Skip to main content
ARS Home » Northeast Area » Beltsville, Maryland (BHNRC) » Beltsville Human Nutrition Research Center » Food Composition and Methods Development Laboratory » Research » Publications at this Location » Publication #70396

Title: MASS SPECTRA OF TERT-BUTYLDIMETHYLSILYL ETHER DERIVATIVES OF THE MAJOR METABOLITE OF PROSTAGLANDIN F

Author
item Ferretti, Aldo
item Flanagan, Vincent

Submitted to: Chemistry and Physics of Lipids
Publication Type: Peer Reviewed Journal
Publication Acceptance Date: 6/12/1996
Publication Date: N/A
Citation: N/A

Interpretive Summary: Prostaglandins (PG) are hormone-like substances metabolically derived from the fatty portion of the diet. PG are involved in the genesis of allergic and inflammatory disorders, in the modulation of the immune response, in the atherosclerotic process, and other critical aspects of cardiovascular physiology, such as blood pressure regulation and the blood clotting mechanism. Diet is one of the many agents that influence the production o PG. Diet-induced changes must be quantified to advance our knowledge of the influence of the diet on our well being. Mass spectrometry is a powerful analytical technology that plays a crucial role in the identification and quantification of prostaglandin and their metabolic products. This paper provides new knowledge on the chemistry and mass spectrometry of the metabolite of prostaglandin F, which can be monitored noninvasively in urine. This knowledge has the potential of enhancing sensitivity and specificity of mass spectrometry-based analytical assays designed to evaluate the effects of dietary modifications on the synthesis of prostaglandin F (PGF). The physiological effects of altered PGF production are some of the criteria that influence the development of dietary guidelines for the general public.

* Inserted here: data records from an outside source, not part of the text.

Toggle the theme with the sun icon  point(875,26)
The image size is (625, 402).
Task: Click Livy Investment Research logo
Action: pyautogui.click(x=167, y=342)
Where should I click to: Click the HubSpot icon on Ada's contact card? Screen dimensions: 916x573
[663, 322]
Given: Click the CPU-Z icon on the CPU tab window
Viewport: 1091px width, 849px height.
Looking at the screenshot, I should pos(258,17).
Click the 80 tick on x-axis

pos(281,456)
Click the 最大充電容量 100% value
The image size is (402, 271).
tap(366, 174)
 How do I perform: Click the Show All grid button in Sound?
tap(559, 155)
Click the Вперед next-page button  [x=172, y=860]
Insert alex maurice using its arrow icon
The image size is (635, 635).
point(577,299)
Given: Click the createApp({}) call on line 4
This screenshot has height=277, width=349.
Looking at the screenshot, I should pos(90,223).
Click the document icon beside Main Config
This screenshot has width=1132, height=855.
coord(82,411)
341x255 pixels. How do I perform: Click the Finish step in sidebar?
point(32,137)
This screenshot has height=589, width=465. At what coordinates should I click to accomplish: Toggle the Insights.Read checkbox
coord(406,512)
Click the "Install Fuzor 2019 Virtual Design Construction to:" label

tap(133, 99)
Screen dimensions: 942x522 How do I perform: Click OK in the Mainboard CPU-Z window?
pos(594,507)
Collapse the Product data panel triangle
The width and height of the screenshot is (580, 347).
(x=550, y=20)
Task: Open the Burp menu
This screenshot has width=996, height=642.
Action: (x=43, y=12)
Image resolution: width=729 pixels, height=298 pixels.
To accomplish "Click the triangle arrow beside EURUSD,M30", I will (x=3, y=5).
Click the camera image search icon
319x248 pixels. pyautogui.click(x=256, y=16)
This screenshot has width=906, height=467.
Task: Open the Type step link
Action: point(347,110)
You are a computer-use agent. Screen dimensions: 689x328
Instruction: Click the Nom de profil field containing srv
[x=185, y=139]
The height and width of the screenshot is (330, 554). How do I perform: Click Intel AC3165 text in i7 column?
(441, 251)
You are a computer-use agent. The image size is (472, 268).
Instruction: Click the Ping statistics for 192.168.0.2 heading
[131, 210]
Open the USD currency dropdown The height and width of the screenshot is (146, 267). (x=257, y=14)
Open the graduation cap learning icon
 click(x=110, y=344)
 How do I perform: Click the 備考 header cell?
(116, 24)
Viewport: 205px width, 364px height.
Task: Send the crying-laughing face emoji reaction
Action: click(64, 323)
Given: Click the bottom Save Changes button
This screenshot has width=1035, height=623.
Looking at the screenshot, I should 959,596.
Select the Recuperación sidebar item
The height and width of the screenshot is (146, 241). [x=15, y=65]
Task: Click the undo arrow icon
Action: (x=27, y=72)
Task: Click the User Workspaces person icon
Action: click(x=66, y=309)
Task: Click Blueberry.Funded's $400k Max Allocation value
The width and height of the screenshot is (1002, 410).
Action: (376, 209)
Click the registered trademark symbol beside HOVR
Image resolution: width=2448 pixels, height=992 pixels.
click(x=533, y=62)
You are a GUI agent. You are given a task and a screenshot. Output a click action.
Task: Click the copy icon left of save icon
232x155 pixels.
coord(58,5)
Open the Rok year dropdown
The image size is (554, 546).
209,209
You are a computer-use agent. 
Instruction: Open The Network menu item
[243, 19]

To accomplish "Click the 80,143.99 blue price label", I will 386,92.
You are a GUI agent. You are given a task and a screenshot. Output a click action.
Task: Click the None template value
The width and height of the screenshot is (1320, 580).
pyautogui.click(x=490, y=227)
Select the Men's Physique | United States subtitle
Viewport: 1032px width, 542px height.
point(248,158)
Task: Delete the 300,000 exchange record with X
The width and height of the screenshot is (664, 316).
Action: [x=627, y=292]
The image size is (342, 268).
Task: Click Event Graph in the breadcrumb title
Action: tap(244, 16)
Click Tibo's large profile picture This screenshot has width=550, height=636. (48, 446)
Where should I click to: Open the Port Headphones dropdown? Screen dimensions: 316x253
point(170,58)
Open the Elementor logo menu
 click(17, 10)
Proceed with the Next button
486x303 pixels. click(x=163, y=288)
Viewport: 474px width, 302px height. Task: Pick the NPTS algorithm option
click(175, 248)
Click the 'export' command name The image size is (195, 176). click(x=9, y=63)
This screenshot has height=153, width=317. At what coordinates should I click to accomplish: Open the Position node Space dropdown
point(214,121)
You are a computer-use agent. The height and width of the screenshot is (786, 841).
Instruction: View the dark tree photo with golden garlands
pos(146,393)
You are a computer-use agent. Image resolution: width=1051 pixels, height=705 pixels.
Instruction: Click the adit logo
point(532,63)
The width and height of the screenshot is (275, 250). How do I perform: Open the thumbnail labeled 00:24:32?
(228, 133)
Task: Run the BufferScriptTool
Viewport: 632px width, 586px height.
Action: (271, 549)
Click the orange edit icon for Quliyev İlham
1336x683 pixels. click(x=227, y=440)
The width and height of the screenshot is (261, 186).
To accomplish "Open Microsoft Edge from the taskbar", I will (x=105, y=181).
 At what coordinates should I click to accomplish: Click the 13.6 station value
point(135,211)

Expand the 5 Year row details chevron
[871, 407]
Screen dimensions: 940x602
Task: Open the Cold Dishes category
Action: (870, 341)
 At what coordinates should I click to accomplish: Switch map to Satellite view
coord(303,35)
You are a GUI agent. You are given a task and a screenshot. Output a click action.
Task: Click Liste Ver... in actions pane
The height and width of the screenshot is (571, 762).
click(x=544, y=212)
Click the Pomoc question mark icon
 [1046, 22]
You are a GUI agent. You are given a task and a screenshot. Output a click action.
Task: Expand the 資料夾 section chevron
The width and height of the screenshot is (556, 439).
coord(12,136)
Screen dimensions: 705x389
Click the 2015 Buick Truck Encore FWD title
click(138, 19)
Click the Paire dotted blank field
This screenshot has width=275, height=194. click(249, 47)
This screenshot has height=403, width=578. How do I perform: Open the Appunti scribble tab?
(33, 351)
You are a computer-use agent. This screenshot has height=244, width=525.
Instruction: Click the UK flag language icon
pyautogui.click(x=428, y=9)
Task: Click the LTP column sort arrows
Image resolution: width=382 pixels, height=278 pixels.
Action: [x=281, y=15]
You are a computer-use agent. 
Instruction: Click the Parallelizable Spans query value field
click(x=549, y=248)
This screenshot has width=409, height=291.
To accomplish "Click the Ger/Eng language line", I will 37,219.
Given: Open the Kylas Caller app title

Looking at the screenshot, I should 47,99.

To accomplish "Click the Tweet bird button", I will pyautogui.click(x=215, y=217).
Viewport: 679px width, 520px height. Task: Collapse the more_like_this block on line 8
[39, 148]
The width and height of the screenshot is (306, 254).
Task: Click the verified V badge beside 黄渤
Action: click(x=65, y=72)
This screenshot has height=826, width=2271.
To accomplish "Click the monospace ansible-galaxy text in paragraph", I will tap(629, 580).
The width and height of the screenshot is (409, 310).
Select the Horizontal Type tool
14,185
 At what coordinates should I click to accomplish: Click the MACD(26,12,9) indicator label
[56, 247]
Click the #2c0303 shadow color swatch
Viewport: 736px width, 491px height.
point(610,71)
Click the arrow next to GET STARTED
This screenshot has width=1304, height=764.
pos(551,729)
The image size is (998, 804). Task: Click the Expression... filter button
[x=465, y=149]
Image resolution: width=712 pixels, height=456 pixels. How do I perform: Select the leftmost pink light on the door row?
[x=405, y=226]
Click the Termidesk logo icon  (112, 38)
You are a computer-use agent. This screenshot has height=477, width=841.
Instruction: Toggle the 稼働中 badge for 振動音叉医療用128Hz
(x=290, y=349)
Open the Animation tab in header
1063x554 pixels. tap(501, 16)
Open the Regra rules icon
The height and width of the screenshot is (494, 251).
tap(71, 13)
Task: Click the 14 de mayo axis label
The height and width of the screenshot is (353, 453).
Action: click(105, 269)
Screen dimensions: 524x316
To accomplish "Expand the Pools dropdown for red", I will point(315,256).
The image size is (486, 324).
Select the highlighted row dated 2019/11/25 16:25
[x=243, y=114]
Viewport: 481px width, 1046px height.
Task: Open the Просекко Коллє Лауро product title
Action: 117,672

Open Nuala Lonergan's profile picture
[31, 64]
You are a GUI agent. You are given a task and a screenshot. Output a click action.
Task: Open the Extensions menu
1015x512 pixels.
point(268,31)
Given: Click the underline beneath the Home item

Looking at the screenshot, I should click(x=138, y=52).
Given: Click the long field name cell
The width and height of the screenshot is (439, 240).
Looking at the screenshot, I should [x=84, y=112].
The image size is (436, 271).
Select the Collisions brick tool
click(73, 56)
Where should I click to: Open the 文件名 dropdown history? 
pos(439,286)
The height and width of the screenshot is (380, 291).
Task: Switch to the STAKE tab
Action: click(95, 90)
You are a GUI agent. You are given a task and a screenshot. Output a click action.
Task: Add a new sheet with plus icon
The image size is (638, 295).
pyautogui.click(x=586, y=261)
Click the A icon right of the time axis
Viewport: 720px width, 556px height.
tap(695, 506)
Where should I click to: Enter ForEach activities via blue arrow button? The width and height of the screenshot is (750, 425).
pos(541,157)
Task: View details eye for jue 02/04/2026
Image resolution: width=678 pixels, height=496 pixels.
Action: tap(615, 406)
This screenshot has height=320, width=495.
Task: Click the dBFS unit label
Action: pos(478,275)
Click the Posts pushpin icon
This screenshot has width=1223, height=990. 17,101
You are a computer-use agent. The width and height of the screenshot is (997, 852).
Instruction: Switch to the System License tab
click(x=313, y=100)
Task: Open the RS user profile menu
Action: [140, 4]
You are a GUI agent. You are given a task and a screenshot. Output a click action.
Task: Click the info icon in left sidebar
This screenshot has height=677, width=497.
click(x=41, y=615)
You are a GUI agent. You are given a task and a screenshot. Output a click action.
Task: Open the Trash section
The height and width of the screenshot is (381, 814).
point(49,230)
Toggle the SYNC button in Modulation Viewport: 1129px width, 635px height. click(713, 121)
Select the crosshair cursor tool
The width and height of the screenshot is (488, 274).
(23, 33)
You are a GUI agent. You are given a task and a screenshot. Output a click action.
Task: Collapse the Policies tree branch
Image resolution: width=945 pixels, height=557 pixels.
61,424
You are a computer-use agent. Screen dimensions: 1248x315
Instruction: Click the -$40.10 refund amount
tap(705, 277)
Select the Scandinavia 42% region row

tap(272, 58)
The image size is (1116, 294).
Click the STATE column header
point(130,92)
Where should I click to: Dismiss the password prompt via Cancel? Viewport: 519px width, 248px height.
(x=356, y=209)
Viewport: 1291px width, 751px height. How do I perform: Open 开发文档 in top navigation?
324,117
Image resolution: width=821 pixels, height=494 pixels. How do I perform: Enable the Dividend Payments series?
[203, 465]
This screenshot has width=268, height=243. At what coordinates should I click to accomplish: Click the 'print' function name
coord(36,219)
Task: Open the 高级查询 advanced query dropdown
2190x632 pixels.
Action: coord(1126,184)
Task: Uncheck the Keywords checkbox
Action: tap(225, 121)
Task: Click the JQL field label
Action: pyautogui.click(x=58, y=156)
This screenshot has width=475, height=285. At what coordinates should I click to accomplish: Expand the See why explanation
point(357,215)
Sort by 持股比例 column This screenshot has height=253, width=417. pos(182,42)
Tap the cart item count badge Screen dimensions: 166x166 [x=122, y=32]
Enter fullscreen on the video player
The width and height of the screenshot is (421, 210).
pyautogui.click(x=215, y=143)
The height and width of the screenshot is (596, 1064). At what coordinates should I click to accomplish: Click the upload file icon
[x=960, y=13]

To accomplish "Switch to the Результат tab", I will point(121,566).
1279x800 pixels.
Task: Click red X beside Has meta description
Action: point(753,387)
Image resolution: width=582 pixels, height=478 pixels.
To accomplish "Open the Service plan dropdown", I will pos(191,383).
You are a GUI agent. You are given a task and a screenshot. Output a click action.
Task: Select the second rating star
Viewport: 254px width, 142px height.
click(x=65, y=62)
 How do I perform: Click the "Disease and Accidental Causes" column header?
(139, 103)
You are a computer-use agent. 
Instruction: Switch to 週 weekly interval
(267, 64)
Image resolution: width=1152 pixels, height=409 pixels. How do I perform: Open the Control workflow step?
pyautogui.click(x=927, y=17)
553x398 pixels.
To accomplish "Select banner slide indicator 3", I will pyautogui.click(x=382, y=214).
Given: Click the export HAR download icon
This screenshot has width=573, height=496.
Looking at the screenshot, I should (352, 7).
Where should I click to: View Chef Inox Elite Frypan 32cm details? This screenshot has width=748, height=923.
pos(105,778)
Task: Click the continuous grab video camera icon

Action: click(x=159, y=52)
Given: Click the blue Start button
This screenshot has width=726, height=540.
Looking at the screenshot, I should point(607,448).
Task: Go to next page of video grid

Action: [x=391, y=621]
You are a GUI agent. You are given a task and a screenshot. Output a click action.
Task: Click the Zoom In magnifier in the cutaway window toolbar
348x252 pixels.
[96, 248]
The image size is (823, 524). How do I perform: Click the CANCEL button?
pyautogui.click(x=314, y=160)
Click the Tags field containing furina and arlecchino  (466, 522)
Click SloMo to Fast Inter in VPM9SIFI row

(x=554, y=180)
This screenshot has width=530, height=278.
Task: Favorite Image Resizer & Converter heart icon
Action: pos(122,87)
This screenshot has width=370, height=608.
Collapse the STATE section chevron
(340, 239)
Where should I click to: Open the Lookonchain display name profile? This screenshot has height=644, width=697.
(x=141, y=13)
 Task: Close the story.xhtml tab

Technical Abstract: The EI mass spectra of four tert-butyldimethylsilyl ether derivatives of the major metabolite of prostaglandins F1-alpha and F2-alpha (PGF-M) are presented and discussed. Proposed ion assignments and fragmentation pathways are based on substituent shifts, on data from a deuterium-labeled methoxime analog, and on the analysis of collision-induced dissociation spectra of selected ions. Fragment ions suitable for identification and quantification work are proposed.